----- Fragmento seleccionado -----

2. ¿Las Indias fueron colonias?


¿Fuimos tratados por España como colonias, o como un conjunto de reinos dentro del Imperio, con los mismos derechos que los demás reinos metropolitanos? En una palabra: por ejemplo, el virreynato de Méjico, ¿fue colonia o reino? La tesis de Ricardo Levene fue que “Las Indias no eran colonias”, tesis que sintetizó así: “Las Indias no eran Colonias según expresas disposiciones de las leyes: Porque fueron incorporadas a la Corona de Castilla y León, conforme a la concesión pontificia y a las inspiraciones de los Reyes Católicos y no podían ser enajenadas; Porque sus naturales eran iguales en derecho a los españoles europeos y se consagró la legitimidad de los matrimonios entre ellos; Porque los descendientes de españoles europeos o criollos, y en general los beneméritos de Indias, debían ser preferidos en la provisión de los oficios; Porque los Consejos de Castilla y de Indias eran iguales como altas potestades políticas; Porque las instituciones provinciales o regionales de Indias ejercían la potestad legislativa; Porque siendo de una Corona los reinos de Castilla y León y de Indias, las leyes y orden de gobierno de los unos y de los otros debían ser los más semejantes que se puedan; Porque en todos los casos que no estuviese decidido lo que se debía proveer por las Leyes de Indias, se guardarían las de Castilla conforme al orden de prelación de las Leyes de Toro; Porque, en fin, se mandó excusar la palabra Conquista como fuente de derecho, reemplazándola por las de Población y Pacificación... De ahí la conclusión de que España ha formado política y jurídicamente, de estas Provincias, Reinos, Dominios o Repúblicas Indianas, −que no eran Colonias o Factorías, según las leyes−, nacionalidades independientes y libres”. 493


Víctor Tau Anzoategui y Eduardo Martiré, en su valiosa obra, objetan esta tesis, con argumentos que nos parecen poco convincentes, como por ejemplo, que “el órgano superior del gobierno indiano residía en la península y no en América”; ¿qué se pretende, que Carlos I se trasladara con su Corte a Méjico o Perú, inclusive el Consejo de Indias, para gobernar desde allí todo el Imperio? También expresan que la legislación castellana era supletoria en Indias, pero que la legislación de Indias no lo era de la castellana; este argumento no resiste el menor análisis, pues la legislación de Indias fue ocasionada por los específicos problemas que planteaba América, que por supuesto la metrópoli no tenía. Razonan que si bien jurídicamente indios, españoles peninsulares y criollos eran iguales, no lo eran en los hechos. Esto, en la medida que existió, lo que resulta harto discutible, fue producto o de las desigualdades inherentes a las propias características accidentales de los distintos pobladores de América, o a los defectos que en la aplicación de las leyes han tenido todas las administraciones del orbe, desde que el mundo es mundo, pero no achacable a la España oficial, a la voluntad de sus grandes emperadores o de sus cuerpos de gobierno tan calificados. Si el indio fue tratado en forma especial, como un cuasi menor de edad, fue para protegerlo, debido a sus limitaciones e imprevisión.

-----

Tarea propuesta 1 | Copia sin cambiar nada las líneas del listado que van desde la que contiene "Given: Expand the Volume (24h) details arrow" hasta la que contiene "I will 274,48.", incluidas las dos.

----- Entradas extraídas -----

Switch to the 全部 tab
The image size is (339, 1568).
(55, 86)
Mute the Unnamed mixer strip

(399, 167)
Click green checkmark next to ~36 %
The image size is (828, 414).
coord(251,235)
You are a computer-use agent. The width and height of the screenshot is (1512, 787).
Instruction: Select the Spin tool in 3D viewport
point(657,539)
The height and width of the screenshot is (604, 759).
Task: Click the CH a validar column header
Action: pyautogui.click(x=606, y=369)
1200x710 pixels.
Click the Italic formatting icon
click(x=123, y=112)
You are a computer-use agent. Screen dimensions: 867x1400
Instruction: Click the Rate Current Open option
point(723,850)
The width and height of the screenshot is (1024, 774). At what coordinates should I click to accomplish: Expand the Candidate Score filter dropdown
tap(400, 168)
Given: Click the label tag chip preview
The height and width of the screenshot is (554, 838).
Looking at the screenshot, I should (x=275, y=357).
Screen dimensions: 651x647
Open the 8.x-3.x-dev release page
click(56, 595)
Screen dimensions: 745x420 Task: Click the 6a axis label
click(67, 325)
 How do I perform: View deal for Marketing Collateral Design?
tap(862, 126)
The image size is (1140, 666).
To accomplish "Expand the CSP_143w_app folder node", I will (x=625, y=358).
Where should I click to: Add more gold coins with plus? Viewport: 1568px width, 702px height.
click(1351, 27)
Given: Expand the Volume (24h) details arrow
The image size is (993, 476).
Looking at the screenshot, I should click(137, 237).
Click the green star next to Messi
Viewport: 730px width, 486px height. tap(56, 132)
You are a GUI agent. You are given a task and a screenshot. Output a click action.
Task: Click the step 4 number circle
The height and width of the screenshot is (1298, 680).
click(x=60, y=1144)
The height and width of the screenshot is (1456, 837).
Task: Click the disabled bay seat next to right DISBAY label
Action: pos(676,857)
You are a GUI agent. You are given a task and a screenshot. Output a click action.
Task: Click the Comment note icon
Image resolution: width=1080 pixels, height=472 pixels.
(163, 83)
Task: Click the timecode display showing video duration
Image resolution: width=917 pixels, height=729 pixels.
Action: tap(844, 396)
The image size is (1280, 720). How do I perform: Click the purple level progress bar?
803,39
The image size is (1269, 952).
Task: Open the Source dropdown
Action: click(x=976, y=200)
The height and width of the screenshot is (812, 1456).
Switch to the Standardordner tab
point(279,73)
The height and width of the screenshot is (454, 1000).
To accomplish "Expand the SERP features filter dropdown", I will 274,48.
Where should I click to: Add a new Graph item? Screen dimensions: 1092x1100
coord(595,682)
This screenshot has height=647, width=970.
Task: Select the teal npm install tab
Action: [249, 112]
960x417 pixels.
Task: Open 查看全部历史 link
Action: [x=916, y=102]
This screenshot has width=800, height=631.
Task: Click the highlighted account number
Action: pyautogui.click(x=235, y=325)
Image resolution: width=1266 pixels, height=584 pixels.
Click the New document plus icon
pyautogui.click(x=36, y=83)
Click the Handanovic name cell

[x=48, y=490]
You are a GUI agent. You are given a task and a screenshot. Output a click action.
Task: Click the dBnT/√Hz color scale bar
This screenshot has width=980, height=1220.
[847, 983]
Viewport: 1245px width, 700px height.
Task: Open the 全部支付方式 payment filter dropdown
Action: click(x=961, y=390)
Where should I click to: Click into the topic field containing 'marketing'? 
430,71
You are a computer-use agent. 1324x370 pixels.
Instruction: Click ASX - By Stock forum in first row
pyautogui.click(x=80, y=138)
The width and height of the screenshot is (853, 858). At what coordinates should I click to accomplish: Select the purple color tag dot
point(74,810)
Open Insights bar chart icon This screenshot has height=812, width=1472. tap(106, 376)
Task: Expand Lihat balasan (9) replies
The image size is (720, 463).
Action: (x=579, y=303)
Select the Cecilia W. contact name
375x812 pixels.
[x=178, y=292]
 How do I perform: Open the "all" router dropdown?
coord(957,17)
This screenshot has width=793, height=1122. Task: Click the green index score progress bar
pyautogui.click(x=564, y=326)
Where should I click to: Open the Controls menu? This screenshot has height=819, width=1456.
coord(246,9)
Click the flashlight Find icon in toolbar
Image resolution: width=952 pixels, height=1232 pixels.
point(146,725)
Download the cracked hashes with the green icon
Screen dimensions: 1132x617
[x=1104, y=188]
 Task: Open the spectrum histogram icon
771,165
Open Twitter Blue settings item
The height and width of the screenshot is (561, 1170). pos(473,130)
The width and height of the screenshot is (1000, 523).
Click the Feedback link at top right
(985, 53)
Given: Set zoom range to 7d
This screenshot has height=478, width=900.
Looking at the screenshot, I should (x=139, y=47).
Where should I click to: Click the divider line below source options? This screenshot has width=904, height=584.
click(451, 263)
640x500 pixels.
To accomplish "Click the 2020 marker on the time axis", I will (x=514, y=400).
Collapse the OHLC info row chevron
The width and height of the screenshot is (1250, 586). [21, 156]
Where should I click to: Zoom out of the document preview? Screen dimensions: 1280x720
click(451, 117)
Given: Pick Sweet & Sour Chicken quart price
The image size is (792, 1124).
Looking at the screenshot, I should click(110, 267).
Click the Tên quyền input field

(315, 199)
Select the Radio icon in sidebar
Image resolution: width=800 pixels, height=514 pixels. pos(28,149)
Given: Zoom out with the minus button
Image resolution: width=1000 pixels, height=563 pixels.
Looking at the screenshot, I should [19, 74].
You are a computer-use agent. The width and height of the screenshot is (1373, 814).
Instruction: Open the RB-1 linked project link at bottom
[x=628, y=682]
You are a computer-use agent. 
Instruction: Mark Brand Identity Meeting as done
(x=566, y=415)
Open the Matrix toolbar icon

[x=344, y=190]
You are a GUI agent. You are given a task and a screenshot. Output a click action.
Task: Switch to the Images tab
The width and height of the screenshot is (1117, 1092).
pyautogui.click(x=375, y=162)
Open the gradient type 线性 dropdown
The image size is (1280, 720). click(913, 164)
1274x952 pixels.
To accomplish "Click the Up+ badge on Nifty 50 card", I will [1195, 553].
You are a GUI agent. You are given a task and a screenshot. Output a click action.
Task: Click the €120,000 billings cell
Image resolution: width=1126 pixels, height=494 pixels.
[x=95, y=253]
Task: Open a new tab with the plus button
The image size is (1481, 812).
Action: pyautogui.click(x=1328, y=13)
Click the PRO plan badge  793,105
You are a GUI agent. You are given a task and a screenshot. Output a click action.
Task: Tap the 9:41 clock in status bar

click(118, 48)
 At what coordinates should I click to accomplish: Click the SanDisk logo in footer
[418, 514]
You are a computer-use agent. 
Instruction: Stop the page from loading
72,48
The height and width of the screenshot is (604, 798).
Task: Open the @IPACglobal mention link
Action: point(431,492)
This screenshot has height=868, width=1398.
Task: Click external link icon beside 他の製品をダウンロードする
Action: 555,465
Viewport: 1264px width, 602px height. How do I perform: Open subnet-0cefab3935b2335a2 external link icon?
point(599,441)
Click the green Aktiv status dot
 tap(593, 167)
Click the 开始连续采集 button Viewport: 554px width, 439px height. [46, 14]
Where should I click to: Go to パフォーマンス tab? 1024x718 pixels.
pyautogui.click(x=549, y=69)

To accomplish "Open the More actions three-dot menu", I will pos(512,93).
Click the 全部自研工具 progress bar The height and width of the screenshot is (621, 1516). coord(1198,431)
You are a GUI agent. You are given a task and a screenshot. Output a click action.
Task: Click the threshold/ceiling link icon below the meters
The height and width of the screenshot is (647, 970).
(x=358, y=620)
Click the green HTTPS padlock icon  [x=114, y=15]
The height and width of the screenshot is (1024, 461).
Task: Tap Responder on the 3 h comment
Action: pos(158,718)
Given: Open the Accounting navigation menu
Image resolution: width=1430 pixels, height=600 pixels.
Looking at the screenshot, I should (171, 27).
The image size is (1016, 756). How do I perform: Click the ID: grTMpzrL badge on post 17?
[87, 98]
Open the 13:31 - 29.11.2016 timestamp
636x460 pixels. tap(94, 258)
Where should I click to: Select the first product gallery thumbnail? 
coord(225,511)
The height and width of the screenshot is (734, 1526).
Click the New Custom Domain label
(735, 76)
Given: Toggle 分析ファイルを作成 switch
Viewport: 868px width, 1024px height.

-----

Tarea propuesta 2 | En el fragmento sobre si las Indias fueron colonias, ¿a qué corona fueron incorporadas las Indias según la tesis de Ricardo Levene?

Respuesta completa 1 |
Given: Expand the Volume (24h) details arrow
The image size is (993, 476).
Looking at the screenshot, I should click(137, 237).
Click the green star next to Messi
Viewport: 730px width, 486px height. tap(56, 132)
You are a GUI agent. You are given a task and a screenshot. Output a click action.
Task: Click the step 4 number circle
The height and width of the screenshot is (1298, 680).
click(x=60, y=1144)
The height and width of the screenshot is (1456, 837).
Task: Click the disabled bay seat next to right DISBAY label
Action: pos(676,857)
You are a GUI agent. You are given a task and a screenshot. Output a click action.
Task: Click the Comment note icon
Image resolution: width=1080 pixels, height=472 pixels.
(163, 83)
Task: Click the timecode display showing video duration
Image resolution: width=917 pixels, height=729 pixels.
Action: tap(844, 396)
The image size is (1280, 720). How do I perform: Click the purple level progress bar?
803,39
The image size is (1269, 952).
Task: Open the Source dropdown
Action: click(x=976, y=200)
The height and width of the screenshot is (812, 1456).
Switch to the Standardordner tab
point(279,73)
The height and width of the screenshot is (454, 1000).
To accomplish "Expand the SERP features filter dropdown", I will 274,48.

Respuesta completa 2 | A la Corona de Castilla y León.